Friday, March 06, 2009

3/4/09

Snap, Crackle, and Poop


Tri-O's Oddities, observations, and opinions
By Herb Kandel

I'm sure you've heard the ubiquitous jokes that start, “Waiter, waiter there’s a fly in my soup!” to which the waiter/server responds (take your choice) “Don't worry sir that spider on your bread will soon get him !” or, “ Don't worry sir, they don't eat much !” or, “Yes sir, he's committed insecticide.” or, “Couldn't be, sir. The cook used them all in the raisin bread.” or, (whispering) “Keep it down sir, or everyone will be wanting one.“.

Chuckle if you will at them but be afraid, be very afraid, of that last one. Although all the zinger rejoinders are amusing that final admonition may not have come from the waiter/server or the host of “Fear Factor” (the reality show that challenges contestants to perform gross stunts to win money) but from the equivalent of quoting from the U.S. Food and Drug Administration!
Yep, the F.D.A. Says it is permissible to have a certain defined percentage of “natural contaminants” in our table food and food supplies in general. Folks, we're talking maggots, mold, roaches, rodent filth (hair and excreta pellets), mildew, mammalian excreta, insect fragments, stones, and cigarette butts mentioned among others.

They go on to say that these levels are set “because it is economically impractical to grow, harvest, or process raw products that are totally free of non-hazardous, naturally occurring, unavoidable defects.”. But still we are the ones swallowing the stuff . Do you feel more comfortable knowing that they have “established criteria based on the reported findings (e.G., lengths of hairs, sizes of insect fragments, distribution of filth in the sample, and combinations of waste found).” ?

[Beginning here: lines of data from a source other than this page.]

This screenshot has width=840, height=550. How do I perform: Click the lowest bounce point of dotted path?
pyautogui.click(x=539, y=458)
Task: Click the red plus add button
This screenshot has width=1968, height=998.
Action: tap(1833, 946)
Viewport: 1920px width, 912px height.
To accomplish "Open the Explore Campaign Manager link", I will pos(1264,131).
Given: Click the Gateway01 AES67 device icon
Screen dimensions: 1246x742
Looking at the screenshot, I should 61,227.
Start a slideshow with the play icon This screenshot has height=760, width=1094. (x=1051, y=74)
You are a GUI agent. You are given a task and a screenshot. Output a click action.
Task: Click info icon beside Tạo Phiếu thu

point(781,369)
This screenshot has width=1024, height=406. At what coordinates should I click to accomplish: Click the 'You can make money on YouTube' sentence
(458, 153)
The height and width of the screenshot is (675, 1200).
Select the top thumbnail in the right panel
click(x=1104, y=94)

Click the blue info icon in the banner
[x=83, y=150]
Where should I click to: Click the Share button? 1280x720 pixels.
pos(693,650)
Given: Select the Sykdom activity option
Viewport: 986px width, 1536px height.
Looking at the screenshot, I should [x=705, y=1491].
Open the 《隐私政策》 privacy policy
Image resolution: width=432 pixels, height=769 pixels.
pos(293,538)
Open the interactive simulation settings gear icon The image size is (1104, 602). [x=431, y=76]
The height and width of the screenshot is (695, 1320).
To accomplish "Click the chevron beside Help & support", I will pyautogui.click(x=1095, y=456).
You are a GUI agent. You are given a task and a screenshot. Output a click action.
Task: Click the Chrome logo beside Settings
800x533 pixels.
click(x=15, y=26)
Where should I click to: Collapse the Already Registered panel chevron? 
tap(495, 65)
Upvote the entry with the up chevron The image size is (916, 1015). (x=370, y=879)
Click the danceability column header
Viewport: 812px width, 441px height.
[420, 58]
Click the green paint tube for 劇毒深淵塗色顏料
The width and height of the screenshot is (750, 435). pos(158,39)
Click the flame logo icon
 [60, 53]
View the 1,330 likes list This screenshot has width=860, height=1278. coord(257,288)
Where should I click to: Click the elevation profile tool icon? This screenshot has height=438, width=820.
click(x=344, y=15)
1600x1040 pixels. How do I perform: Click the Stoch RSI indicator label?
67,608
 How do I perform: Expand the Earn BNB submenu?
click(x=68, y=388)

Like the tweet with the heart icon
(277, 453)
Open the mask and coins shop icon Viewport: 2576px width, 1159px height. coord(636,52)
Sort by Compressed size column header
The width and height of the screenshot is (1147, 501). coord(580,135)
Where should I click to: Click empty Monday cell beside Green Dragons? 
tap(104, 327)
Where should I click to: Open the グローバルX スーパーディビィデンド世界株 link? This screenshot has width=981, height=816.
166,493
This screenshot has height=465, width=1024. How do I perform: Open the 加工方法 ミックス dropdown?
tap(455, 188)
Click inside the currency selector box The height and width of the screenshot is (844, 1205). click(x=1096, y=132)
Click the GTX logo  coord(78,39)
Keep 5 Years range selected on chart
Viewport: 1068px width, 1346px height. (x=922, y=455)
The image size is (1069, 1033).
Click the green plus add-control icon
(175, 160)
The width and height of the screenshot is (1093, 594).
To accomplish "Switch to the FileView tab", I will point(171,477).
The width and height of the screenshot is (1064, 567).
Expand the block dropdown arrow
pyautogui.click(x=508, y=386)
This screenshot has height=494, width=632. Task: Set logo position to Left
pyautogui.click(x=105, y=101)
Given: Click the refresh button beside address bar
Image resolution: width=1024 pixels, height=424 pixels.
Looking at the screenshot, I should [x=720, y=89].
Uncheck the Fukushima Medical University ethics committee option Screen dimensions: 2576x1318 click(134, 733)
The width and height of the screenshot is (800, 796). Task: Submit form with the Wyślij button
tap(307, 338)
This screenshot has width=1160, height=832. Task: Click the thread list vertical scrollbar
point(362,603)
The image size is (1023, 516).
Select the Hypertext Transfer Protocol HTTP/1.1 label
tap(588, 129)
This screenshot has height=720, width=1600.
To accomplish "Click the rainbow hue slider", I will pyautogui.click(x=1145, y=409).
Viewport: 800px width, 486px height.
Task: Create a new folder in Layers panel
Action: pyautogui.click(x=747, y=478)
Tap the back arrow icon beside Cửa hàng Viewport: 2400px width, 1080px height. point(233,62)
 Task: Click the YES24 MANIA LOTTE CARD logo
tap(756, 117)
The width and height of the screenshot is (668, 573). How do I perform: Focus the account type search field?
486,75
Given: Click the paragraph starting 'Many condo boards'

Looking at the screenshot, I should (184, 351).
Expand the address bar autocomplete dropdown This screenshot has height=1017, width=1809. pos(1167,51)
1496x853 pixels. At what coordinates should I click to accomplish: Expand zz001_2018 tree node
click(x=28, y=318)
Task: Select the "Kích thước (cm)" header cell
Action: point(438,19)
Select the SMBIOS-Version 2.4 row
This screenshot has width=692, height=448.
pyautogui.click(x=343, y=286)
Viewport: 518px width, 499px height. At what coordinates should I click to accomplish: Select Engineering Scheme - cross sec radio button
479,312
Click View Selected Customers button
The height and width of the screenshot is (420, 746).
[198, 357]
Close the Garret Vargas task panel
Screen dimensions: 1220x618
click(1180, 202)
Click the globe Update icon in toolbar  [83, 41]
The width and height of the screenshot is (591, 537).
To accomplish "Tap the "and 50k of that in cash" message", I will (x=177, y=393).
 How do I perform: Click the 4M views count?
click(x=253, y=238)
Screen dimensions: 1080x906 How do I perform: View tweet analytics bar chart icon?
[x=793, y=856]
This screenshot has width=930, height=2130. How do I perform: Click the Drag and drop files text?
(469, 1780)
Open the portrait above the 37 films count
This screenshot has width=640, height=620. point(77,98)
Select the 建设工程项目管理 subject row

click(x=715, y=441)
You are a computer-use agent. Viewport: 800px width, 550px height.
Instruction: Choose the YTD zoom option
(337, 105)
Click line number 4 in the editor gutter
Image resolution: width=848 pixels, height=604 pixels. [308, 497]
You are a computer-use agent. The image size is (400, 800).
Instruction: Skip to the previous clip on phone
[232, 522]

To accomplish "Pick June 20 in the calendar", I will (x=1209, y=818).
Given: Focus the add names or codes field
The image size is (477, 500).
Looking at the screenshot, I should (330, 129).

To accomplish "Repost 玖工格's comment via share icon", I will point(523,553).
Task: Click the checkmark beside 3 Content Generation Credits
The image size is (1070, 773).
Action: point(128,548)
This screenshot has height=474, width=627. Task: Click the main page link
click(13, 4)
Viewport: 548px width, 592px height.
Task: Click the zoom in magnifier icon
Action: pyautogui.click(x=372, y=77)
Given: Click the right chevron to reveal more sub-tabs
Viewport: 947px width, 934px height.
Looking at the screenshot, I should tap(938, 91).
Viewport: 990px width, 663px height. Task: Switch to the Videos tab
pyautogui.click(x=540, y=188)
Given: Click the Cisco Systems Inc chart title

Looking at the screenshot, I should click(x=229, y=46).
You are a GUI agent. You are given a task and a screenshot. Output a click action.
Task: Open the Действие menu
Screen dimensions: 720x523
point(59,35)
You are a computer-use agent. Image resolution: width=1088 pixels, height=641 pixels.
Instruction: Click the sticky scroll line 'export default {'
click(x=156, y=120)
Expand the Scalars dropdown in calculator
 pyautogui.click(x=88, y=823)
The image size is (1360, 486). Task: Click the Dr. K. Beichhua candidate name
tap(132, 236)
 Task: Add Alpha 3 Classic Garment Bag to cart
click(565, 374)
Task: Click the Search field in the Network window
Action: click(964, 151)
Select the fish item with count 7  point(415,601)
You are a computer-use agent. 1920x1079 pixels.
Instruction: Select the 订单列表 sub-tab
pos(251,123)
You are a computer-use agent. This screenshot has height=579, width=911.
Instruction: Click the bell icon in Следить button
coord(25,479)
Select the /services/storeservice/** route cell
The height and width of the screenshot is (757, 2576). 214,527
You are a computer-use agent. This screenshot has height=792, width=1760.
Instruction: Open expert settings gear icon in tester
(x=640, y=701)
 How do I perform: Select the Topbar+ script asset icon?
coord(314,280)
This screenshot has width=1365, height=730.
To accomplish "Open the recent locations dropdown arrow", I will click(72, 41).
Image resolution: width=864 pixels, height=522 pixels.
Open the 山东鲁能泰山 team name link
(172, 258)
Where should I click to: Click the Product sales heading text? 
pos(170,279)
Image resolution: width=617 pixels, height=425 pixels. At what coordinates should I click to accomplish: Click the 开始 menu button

Here you are at the breakfast table commenting to your BH (Better Half), “Look honey, is that a fly antenna floating in my cereal bowl?” She peeks over the morning paper, assesses the snap, crackle, and pop. “Not to worry, it’s less than half an inch”. Phew, that was close.
Then I sprinkle some cinnamon on the French toast. The hole in the shaker is clogged. I unscrew the top and dislodge the substance plugging the opening to discover that it seems to be ……rodent hair. I'm relieved that it’s only four and not the 20 that is allowed.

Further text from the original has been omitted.